On an internet teeming with irony, you might read this stuff as edgy satire — Shitposting 101. Pick a serious topic and stake out the contrarian, offensive position on it, sometimes couched in “woke” language, either to unsettle the normies or just for the fun of being in on a joke. No doubt this explains a lot of the memes and in-group references. In TikTok comments, creators will occasionally clarify that they don’t endorse drunk driving. Under a clip with 1.3 million views, captioned “Me (God’s drunkest driver) on a mission to hunt Sinners(families in minivans),” a user writes, “Its funny and all but i feel like the people posting these aint cappin.” The guy who made the video replies: “I personally don’t even drink at all so I’m cappin just had to hop on the trend.”

Yet other proud booze cruisers would never admit to this whole thing being a gag. Instead, they ride a certain ambiguity, neither totally sincere nor completely flippant. In private messages, G., a 26-year-old man who requested anonymity in order to speak honestly, tells me that the he’s made is partly a response to their “demonization” of buzzed drivers.

“Few would react the same to someone announcing they occasionally text while driving as they would to admitting to the occasional booze cruise while statistically there isn’t much difference in added danger,” G. says, “same with pain medications, being tired, etc.”

While the memes, he admits, are exaggerated, he believes that “many of the arguments are rooted in kernels of truth, and I would more broadly support a system that held drivers responsible for the consequences of their actions rather than their choice to drink.” G. says he hasn’t been charged with a DUI or DWI himself, although he’s had “one potential close call” and “got off with a warning for speeding.” 

The social media platforms are haphazard at best in their moderation of these liquor-soaked posts. Here and there, a TikTok video extolling the virtues of inebriated driving is tagged with a generic warning: “Participating in this activity could result in you or others getting hurt.” A previous version of Instagram’s popular Gang Alcohol page was deleted by Meta last year during a mass purge, so it’s not clear what community guidelines it may have violated. There’s always the possibility that booze cruiser sentiment could be interpreted as promoting or encouraging self-harm, which is not allowed on the app. 

Not that this seems to deter anyone. Indeed, more than a few videos and posts reference “the indomitable human spirit” of the drunk driver, who cannot resist his own nature.

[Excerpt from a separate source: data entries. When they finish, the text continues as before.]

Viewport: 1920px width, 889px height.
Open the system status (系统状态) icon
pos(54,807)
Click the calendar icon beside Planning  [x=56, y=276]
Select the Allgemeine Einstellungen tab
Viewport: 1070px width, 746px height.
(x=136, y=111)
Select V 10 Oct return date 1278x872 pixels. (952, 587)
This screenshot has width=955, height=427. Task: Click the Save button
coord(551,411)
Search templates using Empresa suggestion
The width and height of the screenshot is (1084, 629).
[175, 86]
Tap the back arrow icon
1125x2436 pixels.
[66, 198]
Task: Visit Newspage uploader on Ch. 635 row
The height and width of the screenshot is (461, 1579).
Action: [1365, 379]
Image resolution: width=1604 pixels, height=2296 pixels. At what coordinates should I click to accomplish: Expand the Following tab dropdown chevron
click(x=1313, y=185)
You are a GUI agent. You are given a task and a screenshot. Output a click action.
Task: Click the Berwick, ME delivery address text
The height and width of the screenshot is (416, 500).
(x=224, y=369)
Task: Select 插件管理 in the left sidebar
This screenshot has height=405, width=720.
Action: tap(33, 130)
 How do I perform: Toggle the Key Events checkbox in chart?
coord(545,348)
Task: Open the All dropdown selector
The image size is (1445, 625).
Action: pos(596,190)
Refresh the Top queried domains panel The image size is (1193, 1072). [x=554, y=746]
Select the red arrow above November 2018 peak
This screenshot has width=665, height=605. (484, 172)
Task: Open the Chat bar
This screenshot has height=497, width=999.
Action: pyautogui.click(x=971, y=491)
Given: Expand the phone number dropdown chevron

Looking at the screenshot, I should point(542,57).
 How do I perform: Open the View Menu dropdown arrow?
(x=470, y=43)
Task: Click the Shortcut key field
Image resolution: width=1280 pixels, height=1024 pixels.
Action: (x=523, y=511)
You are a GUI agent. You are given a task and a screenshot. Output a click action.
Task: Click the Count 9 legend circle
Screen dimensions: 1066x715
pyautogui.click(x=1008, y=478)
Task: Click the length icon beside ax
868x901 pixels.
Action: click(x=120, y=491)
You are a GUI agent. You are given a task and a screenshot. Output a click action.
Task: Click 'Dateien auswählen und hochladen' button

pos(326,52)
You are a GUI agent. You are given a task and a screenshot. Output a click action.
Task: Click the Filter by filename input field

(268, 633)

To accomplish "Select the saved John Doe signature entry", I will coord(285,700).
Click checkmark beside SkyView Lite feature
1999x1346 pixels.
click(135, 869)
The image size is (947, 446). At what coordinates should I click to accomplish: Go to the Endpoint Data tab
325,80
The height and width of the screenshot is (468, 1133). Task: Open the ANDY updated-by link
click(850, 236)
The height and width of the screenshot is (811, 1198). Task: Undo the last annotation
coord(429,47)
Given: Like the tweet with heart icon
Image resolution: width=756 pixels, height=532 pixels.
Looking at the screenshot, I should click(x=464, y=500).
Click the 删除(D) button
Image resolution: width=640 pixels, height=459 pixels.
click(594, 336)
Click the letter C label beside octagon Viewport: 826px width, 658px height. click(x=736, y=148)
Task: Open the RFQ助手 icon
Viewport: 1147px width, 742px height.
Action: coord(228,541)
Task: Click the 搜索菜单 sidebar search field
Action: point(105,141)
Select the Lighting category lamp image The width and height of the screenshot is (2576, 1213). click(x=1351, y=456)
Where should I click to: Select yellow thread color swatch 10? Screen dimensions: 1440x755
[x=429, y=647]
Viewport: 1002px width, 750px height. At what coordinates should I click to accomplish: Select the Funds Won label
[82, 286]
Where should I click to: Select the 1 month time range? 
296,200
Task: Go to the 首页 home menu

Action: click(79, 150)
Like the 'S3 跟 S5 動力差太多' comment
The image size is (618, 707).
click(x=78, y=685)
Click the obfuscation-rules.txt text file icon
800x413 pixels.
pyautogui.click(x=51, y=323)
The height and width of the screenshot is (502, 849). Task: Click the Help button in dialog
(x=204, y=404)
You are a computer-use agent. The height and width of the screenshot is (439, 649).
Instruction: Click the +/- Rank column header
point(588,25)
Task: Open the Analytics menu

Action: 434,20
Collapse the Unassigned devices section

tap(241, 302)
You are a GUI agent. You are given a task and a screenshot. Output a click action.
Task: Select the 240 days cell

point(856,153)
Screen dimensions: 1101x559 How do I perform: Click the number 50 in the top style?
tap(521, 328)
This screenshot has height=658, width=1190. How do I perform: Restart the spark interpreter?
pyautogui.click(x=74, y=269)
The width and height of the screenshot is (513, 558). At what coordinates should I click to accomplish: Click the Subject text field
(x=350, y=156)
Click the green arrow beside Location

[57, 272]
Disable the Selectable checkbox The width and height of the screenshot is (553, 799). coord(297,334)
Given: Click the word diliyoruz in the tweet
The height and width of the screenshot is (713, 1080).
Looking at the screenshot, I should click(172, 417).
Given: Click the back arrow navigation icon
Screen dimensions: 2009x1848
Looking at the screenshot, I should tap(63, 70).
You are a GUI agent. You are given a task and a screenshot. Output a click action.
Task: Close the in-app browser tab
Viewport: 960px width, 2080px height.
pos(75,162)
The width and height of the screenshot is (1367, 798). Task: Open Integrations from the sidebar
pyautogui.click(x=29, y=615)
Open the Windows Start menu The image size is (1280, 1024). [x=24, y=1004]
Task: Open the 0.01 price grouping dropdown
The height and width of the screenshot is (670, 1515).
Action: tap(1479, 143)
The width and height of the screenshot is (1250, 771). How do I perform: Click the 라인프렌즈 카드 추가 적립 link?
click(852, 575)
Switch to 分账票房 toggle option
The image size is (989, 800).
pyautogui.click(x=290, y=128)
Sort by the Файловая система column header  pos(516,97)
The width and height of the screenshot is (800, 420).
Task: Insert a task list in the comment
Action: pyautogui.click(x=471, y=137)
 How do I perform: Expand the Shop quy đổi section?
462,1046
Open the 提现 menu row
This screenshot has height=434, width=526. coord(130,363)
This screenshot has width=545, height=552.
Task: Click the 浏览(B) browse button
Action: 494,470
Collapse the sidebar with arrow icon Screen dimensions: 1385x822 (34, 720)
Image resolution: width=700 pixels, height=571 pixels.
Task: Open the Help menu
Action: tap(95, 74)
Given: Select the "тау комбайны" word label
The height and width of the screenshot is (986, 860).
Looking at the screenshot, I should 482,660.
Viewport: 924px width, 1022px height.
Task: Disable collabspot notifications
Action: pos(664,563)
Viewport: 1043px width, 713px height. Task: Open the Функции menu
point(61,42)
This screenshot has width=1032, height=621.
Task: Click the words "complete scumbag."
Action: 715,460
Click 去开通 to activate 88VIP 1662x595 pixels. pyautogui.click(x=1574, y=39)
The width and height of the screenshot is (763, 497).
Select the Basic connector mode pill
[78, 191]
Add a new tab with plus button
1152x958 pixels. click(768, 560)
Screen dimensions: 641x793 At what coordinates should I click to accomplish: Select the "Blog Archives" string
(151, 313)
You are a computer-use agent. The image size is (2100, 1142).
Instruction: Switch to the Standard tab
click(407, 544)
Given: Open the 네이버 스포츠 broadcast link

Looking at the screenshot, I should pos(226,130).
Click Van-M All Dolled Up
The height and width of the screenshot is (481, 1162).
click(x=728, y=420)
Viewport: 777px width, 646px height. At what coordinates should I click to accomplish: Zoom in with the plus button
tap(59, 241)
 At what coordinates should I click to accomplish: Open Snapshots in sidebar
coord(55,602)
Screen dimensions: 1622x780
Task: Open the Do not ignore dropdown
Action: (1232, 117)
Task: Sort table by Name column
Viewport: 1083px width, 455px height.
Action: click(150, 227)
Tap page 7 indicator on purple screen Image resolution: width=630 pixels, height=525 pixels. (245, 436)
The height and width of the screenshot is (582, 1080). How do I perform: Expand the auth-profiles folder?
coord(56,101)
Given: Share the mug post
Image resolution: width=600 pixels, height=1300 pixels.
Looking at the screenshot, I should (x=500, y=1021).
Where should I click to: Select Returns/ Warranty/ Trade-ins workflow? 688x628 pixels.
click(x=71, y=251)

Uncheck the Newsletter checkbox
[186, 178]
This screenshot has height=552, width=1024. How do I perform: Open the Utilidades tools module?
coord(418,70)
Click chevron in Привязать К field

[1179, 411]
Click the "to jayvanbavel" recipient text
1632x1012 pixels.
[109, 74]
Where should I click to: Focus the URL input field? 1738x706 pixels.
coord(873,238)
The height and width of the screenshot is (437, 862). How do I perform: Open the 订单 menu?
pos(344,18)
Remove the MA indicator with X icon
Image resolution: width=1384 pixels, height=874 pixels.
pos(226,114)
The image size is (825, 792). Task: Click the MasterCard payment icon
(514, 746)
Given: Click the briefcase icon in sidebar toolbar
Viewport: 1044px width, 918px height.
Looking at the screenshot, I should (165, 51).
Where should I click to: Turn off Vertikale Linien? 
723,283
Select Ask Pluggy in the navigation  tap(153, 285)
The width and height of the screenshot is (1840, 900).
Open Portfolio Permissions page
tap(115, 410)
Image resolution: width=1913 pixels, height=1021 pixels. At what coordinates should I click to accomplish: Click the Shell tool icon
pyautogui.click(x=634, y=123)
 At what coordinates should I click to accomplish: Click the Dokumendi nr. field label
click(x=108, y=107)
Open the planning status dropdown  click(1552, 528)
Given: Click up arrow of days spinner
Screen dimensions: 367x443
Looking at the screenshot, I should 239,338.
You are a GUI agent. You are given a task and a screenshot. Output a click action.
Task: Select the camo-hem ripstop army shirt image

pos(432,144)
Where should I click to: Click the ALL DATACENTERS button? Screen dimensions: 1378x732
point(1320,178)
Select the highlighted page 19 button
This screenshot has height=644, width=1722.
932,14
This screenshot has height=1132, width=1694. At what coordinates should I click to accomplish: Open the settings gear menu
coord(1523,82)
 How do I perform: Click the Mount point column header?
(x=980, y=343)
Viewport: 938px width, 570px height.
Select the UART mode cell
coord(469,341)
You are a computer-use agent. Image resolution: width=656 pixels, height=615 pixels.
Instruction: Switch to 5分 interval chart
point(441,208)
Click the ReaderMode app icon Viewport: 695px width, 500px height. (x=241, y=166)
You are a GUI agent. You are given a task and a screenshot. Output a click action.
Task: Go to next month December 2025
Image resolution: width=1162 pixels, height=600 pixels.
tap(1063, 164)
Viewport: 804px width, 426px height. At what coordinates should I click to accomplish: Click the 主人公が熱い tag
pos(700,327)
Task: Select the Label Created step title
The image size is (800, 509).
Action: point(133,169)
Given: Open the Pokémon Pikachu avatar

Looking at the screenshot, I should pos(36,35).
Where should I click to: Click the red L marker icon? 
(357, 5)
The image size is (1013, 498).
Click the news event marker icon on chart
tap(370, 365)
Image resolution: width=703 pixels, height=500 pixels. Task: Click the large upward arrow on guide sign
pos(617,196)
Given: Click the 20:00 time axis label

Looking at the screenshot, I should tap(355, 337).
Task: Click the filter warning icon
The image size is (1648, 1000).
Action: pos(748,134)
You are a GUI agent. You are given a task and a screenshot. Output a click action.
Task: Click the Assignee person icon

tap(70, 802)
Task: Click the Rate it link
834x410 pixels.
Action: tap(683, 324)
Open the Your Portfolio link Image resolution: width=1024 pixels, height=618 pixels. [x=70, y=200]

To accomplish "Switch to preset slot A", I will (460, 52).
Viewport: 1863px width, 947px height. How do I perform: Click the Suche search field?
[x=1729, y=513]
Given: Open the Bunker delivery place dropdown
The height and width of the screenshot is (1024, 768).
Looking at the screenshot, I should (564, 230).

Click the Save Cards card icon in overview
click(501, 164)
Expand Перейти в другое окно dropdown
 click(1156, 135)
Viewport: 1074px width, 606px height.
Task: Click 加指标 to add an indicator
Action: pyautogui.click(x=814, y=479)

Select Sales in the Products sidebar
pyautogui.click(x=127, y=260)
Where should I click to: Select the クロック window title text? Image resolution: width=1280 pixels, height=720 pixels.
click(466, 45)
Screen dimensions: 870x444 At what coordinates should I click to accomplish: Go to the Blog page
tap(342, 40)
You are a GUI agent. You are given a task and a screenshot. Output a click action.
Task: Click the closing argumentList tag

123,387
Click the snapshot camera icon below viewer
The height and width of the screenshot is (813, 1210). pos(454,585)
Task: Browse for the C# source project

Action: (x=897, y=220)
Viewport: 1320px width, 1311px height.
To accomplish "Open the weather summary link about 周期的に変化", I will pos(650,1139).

In case it needs to be said: please don’t reach for your car keys after you’ve put away a case of Bud Light. One hopes that no one is really agreeing with comments like “drunk crashers gotta stop giving us drunk drivers a bad name,” but some human beings will always be reckless and think themselves invincible. There’s good comedy to be made about our most destructive tendencies — maybe we can leave it at that. You know what I’ll toast to? Spending the night on your friend’s couch and driving home hungover.